(Beginning of RECORDS FOR THE TASK)

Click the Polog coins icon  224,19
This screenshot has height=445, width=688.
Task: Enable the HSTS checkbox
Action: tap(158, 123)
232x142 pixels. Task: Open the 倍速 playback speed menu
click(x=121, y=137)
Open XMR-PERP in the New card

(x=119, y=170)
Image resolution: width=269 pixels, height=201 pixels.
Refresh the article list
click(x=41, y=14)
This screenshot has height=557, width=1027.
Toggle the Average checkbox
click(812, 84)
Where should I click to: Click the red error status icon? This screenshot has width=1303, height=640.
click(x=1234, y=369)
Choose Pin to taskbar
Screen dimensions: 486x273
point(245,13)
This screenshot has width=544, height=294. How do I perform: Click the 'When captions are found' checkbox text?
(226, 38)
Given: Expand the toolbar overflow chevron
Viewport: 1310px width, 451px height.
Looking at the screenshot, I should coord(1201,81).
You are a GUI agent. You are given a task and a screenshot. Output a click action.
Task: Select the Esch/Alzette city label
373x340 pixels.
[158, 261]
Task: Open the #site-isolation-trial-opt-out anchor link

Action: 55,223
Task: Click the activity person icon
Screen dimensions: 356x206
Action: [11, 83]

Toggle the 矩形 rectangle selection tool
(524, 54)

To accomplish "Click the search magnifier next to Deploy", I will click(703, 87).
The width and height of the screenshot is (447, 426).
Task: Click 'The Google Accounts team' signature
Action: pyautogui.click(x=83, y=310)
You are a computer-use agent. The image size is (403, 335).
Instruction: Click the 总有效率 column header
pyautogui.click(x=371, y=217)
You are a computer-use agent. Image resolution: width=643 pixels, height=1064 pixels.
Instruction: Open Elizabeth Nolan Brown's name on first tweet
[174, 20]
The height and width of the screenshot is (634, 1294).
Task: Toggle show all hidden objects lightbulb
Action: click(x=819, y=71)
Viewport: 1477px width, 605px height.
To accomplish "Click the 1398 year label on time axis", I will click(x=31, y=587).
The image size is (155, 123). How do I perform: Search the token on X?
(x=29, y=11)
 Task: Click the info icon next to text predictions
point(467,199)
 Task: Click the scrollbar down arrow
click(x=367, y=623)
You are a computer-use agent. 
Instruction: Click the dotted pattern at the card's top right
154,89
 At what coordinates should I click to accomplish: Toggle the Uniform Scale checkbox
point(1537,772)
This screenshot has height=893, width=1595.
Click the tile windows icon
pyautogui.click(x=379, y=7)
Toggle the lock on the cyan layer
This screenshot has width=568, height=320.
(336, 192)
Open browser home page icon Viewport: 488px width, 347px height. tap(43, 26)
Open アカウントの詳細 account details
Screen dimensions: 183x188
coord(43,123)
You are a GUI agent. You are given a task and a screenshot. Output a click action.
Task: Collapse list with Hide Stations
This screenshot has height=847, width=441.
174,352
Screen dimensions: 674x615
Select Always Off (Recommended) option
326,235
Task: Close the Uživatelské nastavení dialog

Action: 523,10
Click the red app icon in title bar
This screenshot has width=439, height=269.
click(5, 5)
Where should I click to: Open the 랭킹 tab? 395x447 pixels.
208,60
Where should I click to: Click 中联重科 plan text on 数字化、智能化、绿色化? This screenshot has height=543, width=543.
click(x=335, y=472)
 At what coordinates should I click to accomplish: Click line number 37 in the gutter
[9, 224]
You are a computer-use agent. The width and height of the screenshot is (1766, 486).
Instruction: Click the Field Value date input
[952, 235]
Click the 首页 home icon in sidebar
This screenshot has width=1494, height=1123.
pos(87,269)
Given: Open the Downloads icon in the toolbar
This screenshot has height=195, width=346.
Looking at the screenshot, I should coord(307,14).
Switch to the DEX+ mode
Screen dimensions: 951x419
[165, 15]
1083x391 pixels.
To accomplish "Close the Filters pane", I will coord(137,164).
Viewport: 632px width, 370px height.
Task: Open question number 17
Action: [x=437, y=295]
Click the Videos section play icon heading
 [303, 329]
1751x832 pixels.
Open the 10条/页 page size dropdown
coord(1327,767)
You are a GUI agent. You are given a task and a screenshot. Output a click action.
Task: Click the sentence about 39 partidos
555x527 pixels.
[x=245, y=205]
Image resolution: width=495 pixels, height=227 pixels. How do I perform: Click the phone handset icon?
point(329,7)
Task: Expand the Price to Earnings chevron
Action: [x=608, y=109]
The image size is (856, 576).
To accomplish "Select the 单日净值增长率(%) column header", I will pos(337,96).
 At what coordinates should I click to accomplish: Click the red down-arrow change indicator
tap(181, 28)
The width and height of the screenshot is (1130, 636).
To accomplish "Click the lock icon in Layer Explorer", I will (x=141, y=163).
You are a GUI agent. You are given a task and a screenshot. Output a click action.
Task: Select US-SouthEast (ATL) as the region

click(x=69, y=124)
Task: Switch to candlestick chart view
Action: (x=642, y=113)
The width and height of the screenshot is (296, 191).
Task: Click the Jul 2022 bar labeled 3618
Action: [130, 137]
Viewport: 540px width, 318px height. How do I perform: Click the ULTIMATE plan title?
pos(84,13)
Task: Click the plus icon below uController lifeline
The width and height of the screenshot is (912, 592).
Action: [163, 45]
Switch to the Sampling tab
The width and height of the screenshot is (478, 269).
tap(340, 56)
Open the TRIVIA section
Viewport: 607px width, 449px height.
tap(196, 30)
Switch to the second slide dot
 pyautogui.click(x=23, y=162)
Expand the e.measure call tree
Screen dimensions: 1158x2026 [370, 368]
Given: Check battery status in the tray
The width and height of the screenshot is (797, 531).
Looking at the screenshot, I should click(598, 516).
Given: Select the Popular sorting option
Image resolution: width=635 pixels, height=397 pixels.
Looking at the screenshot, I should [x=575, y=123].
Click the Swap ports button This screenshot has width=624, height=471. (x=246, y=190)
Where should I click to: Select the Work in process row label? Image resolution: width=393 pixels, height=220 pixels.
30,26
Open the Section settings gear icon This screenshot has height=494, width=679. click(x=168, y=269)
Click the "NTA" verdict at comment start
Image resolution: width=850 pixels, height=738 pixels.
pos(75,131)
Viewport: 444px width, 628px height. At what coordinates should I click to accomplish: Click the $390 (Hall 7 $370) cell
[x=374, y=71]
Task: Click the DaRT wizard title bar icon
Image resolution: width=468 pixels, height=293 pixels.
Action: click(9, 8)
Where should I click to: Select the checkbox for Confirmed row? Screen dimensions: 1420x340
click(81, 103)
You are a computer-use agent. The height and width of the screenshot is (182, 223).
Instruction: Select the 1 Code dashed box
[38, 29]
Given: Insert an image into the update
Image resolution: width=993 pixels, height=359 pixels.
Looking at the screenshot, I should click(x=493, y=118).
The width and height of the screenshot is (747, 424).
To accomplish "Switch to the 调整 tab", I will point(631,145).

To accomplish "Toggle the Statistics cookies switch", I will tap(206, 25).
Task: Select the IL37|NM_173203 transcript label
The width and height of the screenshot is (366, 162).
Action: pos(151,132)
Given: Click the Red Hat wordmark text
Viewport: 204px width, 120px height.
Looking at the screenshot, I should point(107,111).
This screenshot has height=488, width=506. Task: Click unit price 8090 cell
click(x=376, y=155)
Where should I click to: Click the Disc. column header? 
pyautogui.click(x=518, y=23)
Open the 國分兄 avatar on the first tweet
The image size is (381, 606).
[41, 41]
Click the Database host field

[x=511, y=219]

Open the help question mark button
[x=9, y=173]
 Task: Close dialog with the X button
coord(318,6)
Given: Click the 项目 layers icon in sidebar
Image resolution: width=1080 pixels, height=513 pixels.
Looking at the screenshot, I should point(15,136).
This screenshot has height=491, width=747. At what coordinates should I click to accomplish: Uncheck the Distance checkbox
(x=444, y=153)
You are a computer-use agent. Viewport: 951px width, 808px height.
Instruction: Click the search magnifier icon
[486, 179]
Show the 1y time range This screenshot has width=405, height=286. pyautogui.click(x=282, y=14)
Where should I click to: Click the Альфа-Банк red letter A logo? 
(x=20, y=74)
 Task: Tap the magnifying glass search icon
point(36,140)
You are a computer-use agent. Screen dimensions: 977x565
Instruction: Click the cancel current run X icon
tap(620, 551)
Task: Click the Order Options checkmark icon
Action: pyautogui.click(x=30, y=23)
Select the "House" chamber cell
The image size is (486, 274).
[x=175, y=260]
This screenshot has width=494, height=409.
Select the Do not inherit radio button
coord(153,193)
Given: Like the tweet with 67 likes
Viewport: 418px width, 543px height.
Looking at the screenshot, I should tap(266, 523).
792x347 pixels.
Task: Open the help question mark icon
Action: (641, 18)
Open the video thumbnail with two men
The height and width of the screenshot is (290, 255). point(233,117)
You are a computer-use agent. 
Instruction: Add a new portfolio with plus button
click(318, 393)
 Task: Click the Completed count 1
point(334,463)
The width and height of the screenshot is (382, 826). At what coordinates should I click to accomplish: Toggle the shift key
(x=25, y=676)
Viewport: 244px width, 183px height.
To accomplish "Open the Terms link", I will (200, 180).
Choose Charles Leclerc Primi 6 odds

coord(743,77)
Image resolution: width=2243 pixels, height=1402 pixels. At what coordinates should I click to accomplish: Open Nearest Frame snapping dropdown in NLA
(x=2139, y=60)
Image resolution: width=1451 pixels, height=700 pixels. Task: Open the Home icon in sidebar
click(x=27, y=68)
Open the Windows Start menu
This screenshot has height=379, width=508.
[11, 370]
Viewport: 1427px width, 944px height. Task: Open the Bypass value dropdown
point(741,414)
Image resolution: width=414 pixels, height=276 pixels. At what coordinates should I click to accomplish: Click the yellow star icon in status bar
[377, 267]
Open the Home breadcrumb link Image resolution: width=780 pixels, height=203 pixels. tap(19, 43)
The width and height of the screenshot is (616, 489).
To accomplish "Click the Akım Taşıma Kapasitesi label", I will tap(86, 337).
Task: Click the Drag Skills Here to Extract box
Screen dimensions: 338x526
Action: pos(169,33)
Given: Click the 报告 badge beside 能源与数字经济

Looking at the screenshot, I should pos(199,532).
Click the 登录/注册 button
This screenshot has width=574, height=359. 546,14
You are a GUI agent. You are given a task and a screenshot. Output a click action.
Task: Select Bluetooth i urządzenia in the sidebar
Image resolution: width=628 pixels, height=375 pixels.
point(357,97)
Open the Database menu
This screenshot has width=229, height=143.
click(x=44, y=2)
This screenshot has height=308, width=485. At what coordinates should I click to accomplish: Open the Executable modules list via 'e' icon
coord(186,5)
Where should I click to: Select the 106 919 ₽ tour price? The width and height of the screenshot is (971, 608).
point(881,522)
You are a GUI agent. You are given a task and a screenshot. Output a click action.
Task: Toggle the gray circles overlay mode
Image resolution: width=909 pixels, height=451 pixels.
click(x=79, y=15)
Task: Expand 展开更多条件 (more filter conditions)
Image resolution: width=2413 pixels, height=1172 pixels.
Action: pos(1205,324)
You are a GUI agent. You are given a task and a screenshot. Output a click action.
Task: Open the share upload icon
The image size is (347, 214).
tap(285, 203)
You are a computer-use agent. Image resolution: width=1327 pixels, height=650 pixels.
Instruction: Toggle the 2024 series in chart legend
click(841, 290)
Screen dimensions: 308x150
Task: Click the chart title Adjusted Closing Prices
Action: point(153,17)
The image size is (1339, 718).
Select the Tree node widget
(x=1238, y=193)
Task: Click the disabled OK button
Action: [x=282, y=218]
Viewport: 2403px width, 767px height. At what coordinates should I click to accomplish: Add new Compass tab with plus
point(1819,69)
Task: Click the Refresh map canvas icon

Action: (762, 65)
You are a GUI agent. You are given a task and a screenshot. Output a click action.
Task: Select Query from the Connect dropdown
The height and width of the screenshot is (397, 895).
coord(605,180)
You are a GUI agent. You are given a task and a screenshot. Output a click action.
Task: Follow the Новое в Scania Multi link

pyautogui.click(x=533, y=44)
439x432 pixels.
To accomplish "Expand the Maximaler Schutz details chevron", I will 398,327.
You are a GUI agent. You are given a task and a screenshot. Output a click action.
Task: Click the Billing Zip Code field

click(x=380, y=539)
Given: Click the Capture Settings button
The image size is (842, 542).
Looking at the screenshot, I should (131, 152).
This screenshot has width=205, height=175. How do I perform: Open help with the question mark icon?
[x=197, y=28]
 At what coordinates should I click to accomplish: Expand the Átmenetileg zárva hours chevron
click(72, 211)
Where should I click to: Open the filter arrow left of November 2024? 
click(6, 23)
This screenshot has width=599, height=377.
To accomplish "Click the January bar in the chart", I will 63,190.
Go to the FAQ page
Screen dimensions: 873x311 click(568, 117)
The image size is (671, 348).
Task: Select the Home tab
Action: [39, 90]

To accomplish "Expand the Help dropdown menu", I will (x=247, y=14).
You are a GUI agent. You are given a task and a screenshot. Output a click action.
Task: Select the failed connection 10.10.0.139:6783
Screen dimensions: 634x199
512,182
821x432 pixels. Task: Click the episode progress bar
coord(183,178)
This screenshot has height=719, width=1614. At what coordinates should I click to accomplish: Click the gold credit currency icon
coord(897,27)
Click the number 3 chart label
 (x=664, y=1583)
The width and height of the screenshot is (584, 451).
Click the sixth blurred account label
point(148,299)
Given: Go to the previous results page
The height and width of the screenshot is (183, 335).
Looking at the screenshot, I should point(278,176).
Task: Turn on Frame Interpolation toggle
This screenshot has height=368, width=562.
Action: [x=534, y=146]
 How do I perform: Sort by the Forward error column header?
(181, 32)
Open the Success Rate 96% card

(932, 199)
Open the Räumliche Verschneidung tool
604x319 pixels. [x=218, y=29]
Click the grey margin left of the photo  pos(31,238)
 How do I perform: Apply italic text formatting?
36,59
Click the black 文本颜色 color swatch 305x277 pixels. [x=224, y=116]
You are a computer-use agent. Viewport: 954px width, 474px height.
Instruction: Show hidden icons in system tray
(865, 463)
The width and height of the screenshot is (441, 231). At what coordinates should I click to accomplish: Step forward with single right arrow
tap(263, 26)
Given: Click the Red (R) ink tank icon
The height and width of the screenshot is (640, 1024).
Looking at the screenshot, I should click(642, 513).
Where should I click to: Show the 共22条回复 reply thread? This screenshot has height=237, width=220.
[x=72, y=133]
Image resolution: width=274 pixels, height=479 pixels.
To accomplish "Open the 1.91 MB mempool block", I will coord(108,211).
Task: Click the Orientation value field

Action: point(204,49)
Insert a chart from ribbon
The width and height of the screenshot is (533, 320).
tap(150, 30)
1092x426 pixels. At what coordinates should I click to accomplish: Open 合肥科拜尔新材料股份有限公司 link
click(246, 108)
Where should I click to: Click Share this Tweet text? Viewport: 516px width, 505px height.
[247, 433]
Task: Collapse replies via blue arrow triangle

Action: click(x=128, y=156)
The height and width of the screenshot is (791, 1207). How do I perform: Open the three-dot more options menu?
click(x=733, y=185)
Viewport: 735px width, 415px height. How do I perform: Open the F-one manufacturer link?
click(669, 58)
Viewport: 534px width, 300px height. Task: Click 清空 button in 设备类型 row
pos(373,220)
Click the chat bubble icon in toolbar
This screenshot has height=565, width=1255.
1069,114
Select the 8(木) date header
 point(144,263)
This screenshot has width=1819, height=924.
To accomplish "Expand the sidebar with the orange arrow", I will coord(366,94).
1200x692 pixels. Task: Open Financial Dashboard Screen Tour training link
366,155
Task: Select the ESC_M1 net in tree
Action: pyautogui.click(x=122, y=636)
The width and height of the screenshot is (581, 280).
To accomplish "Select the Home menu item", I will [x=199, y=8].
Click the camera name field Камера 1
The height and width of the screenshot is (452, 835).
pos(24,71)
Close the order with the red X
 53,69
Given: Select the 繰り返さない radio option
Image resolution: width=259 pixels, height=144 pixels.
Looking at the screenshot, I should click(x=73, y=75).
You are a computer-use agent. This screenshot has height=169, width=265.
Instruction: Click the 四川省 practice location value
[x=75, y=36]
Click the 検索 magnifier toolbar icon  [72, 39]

(End of RECORDS FOR THE TASK)

WORK REQUIRED:
Print exactly the lines above, between the one holding "Where should I click to: Open the 랭킹" and the one holding "1083x391 pixels.", inclusive, and nothing besides.

REPLY TO THE EXERCISE:
Where should I click to: Open the 랭킹 tab? 395x447 pixels.
208,60
Where should I click to: Click 中联重科 plan text on 数字化、智能化、绿色化? This screenshot has height=543, width=543.
click(x=335, y=472)
 At what coordinates should I click to accomplish: Click line number 37 in the gutter
[9, 224]
You are a computer-use agent. The width and height of the screenshot is (1766, 486).
Instruction: Click the Field Value date input
[952, 235]
Click the 首页 home icon in sidebar
This screenshot has width=1494, height=1123.
pos(87,269)
Given: Open the Downloads icon in the toolbar
This screenshot has height=195, width=346.
Looking at the screenshot, I should coord(307,14).
Switch to the DEX+ mode
Screen dimensions: 951x419
[165, 15]
1083x391 pixels.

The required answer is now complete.